Production of NO takes place from the endothelium of arteries of the penis. The formation of cGMP does not going to interfere with NO in relaxation of the corpus cavernosum  whereas the high level of superoxide radicals present at cavernosal tissue. DIED have decreased level of NO synthase that results into another possible pathways leading to smooth muscle and cavernosal dysfunction . It is also hypothesized that guanylyl cyclase activity impairs in DM by decreased production of cGMP. Furthermore, ineffective endothelial dysfunction rapidly delivers the functional syncytium of the corpora cavernosa that leads to decrease NO and cGMP that involve significantly in the development of diabetes ED .

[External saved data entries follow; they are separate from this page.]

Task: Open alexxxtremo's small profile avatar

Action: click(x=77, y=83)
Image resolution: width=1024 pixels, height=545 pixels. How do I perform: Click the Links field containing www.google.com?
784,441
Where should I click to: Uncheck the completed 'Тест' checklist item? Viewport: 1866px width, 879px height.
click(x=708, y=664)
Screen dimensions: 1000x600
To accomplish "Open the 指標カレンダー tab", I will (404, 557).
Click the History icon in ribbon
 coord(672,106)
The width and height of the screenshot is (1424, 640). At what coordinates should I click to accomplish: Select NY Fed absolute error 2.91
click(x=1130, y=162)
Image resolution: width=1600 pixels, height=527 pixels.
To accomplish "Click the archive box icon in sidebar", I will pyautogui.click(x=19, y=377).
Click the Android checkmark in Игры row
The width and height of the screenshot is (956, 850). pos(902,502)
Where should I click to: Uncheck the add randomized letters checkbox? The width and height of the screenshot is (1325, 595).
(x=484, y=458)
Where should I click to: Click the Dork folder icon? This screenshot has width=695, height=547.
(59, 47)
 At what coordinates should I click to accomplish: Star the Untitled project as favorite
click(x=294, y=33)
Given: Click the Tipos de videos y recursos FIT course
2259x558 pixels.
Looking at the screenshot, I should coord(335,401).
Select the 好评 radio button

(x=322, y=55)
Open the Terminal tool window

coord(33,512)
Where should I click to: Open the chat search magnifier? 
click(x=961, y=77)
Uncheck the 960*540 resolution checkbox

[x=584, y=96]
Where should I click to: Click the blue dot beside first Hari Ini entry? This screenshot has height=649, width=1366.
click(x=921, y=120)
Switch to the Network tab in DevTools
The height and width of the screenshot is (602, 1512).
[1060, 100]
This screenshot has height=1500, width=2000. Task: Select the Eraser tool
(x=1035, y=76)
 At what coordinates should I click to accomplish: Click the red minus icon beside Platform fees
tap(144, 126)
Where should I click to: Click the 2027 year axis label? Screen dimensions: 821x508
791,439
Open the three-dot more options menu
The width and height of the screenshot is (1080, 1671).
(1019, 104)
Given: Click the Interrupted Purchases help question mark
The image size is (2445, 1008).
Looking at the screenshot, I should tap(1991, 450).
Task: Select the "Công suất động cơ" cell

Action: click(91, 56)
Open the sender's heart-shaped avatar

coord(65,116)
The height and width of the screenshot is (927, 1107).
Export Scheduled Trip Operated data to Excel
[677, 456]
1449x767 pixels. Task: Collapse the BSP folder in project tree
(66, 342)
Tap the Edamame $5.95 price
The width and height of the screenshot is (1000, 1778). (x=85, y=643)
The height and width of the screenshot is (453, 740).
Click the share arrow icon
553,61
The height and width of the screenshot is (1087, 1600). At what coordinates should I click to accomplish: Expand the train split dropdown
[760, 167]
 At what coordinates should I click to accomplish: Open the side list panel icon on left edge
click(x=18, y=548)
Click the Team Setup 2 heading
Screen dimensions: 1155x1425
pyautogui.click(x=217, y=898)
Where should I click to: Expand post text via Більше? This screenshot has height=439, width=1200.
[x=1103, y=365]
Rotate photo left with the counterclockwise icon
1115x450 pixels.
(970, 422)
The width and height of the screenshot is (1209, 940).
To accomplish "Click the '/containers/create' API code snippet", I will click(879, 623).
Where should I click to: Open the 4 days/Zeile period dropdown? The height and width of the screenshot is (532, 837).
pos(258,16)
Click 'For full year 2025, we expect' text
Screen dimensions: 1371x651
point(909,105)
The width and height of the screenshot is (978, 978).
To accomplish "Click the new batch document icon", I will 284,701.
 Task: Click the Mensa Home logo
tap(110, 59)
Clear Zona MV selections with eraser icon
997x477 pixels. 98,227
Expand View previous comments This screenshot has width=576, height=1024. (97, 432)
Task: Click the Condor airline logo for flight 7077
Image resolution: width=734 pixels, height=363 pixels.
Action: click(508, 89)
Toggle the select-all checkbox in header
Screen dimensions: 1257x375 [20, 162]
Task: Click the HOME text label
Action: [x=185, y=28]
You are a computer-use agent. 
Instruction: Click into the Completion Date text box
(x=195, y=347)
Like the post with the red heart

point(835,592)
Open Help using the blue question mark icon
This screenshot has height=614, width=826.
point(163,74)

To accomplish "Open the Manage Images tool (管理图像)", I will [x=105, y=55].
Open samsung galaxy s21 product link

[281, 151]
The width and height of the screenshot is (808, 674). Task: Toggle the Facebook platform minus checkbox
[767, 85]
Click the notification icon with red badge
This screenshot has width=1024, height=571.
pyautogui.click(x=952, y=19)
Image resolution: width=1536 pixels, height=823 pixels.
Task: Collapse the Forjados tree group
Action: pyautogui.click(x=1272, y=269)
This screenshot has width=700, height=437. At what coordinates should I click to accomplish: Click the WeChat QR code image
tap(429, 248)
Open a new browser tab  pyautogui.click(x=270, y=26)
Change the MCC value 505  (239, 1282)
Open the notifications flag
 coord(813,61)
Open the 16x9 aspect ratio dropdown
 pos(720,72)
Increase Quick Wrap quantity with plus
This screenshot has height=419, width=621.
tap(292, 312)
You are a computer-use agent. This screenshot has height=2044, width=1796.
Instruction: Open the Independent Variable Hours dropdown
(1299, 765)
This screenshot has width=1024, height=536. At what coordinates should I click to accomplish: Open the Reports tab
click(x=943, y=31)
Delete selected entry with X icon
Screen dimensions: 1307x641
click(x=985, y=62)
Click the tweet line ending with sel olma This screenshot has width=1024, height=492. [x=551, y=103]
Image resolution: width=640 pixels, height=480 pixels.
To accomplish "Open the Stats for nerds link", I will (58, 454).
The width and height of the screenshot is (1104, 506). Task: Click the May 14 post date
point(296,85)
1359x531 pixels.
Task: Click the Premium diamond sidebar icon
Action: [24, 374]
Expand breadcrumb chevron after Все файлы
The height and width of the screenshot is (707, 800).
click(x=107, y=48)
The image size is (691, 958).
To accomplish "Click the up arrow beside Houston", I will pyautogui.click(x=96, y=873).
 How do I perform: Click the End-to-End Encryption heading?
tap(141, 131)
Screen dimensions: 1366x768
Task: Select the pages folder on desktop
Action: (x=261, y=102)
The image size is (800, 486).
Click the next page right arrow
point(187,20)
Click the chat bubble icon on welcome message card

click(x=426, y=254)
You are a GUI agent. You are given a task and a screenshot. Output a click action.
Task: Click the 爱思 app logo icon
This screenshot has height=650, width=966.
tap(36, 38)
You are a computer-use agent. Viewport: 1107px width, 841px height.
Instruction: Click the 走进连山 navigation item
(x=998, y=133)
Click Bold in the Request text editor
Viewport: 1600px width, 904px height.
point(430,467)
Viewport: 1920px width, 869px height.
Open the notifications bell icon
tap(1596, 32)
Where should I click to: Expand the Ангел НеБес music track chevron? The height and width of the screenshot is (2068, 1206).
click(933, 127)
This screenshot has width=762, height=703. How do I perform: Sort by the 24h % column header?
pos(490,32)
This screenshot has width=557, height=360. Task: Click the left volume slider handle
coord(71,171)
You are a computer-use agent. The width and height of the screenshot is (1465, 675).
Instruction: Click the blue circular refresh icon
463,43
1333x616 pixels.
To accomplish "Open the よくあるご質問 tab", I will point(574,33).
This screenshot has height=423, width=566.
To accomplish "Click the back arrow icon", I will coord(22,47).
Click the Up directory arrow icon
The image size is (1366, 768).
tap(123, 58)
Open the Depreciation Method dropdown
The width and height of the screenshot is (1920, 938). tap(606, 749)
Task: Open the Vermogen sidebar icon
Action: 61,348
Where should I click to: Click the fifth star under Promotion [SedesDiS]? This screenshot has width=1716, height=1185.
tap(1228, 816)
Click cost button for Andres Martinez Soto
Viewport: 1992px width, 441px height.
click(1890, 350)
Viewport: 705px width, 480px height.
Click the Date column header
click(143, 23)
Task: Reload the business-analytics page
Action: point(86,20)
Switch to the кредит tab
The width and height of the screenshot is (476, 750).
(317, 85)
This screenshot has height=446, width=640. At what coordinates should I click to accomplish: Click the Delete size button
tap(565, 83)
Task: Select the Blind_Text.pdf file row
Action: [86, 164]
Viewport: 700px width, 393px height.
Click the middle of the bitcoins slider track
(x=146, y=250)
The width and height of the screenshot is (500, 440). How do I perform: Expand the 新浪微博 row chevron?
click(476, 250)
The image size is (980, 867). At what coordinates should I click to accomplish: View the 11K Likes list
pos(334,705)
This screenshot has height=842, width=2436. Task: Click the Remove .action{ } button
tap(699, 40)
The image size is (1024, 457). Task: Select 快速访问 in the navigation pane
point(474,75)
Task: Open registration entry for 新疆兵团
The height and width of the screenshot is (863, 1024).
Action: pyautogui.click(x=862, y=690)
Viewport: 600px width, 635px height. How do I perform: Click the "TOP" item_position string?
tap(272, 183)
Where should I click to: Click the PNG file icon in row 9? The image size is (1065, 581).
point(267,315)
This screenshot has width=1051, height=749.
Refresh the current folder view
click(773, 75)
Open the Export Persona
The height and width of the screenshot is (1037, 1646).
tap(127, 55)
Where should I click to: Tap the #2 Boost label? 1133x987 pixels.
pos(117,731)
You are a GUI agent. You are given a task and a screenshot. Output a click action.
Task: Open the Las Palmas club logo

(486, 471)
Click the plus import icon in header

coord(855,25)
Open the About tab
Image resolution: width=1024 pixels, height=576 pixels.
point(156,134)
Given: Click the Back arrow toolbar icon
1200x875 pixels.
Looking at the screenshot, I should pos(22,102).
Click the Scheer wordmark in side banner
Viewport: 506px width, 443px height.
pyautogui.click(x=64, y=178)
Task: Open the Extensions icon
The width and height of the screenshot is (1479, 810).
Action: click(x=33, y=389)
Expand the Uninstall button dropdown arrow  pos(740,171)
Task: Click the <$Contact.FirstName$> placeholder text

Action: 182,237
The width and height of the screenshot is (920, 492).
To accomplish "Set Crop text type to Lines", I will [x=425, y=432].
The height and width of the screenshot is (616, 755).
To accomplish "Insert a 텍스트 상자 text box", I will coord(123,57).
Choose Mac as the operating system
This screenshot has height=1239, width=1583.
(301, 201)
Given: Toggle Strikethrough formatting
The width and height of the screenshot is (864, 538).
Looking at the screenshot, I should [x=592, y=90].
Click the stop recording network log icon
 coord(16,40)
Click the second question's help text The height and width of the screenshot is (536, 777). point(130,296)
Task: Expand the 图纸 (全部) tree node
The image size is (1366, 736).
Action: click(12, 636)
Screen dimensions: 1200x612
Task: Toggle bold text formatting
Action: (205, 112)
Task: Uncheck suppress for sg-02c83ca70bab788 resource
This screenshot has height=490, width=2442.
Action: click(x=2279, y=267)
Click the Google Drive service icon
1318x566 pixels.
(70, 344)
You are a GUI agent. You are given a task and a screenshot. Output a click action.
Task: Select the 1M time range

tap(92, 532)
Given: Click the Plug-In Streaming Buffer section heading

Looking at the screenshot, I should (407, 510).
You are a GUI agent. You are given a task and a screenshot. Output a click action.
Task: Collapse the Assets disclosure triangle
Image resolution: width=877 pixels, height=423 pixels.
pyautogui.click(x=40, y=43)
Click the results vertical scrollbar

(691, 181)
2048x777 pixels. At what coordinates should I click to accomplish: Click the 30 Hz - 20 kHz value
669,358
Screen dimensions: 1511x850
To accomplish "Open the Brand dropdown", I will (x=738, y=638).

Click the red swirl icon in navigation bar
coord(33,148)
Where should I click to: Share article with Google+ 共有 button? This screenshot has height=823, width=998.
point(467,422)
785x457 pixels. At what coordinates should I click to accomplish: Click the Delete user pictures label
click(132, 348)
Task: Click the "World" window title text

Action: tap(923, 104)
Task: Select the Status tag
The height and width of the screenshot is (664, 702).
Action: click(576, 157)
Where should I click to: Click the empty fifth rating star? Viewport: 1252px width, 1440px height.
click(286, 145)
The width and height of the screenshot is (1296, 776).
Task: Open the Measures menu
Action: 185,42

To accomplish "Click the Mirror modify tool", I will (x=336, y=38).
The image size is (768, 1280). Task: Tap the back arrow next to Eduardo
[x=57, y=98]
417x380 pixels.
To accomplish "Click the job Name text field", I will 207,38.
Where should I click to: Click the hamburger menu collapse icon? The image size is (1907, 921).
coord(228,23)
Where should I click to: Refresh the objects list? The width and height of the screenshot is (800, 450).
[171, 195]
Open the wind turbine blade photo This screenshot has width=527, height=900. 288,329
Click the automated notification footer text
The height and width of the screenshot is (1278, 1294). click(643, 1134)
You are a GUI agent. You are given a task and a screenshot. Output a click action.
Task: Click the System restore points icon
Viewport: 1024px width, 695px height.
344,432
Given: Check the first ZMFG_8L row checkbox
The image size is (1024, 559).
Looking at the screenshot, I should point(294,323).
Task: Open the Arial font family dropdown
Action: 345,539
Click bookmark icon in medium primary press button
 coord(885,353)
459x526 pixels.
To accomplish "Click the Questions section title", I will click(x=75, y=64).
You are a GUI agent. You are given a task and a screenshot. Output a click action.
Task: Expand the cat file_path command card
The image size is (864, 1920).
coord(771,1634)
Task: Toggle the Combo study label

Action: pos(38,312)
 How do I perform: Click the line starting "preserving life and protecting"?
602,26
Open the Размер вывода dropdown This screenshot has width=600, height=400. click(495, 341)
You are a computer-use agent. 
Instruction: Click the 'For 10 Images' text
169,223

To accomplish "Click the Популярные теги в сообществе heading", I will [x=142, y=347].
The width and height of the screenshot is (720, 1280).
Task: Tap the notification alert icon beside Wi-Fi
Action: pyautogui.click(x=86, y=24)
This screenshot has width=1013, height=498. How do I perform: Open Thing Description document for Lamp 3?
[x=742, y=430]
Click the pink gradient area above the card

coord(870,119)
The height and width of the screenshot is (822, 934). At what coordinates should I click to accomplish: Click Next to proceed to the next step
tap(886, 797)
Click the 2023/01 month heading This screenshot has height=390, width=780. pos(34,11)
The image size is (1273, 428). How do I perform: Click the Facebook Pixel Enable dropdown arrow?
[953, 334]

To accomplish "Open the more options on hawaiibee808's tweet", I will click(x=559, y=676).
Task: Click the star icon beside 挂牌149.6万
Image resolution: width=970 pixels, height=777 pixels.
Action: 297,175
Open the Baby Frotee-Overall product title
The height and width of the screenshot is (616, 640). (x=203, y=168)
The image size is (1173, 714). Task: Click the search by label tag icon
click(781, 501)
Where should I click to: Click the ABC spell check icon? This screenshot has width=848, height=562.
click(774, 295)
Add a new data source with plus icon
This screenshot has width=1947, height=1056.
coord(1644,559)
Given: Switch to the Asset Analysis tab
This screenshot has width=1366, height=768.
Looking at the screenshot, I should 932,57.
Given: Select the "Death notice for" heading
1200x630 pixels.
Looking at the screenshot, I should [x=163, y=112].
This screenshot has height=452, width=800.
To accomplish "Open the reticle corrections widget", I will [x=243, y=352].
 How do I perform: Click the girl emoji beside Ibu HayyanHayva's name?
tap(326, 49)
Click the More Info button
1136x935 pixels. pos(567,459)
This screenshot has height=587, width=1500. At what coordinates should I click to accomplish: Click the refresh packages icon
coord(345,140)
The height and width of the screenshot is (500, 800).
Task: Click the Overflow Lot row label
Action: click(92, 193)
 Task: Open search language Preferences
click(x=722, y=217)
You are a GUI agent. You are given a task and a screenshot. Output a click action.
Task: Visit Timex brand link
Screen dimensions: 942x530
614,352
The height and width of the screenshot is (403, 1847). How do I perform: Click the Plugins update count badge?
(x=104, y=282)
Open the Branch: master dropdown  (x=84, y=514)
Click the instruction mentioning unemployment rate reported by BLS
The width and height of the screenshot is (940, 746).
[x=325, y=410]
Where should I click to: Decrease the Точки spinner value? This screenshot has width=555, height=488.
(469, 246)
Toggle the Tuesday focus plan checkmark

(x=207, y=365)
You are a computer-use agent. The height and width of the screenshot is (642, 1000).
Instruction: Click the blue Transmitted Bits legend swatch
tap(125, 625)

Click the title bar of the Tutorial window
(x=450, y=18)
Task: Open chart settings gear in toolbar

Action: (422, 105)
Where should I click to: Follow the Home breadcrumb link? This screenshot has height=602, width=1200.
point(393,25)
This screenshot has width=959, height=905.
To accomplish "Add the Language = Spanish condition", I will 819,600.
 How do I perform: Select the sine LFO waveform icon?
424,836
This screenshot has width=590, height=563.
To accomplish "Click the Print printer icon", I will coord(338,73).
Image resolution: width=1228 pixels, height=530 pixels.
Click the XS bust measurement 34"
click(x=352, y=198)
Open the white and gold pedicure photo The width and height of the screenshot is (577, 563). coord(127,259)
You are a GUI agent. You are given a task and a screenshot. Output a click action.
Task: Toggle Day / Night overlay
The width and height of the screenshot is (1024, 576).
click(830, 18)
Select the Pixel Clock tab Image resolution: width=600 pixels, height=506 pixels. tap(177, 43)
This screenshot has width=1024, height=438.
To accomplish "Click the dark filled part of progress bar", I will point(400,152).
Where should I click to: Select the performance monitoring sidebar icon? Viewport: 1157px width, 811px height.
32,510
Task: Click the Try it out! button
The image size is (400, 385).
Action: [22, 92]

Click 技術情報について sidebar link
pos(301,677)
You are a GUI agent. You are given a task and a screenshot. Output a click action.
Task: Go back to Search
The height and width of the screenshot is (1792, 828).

Recent researches have shown that the transduction pathway for endothelial involving GTP-binding protein, Rho-kinase, RhoA and its effectors agent might play a role in development of diabetic ED. It is suggested that the RhoA/Rho-kinase pathway interfere ED through decreased production of NO in the penis .
DM is a growing public health leading disease, which causes cardiovascular, psychological, and sexual dysfunctions. It is well known cause of MSD, with prevalence rates approaching 50% in both type 1 and T2DM. Day by day, the prevalence of MSD in diabetic patients is increasing. The pathophysiology of DM induced MSD is multi factorial and no single etiology is at the forefront. The major problems that can be observed after DM induced MSD are erectile dysfunction, retrograde ejaculation, altered spermatogenesis and impotence. Researches reveal that there are many hormones which can alter the production of testosterone, but correct aetiology is still a mystery. So in that condition, need to more work out for identification of specific aetiology for DISD (Figure 3). If we talk about it treatment, there were no such particular treatment for DISD. SD can by controlled and prevent from further enhancement by some therapy like medical, surgical, alternative and behaviour therapy. However the medical therapy can help in prevention of SD that includes testosterone replacement therapy and intracavernosal vasoactive injection.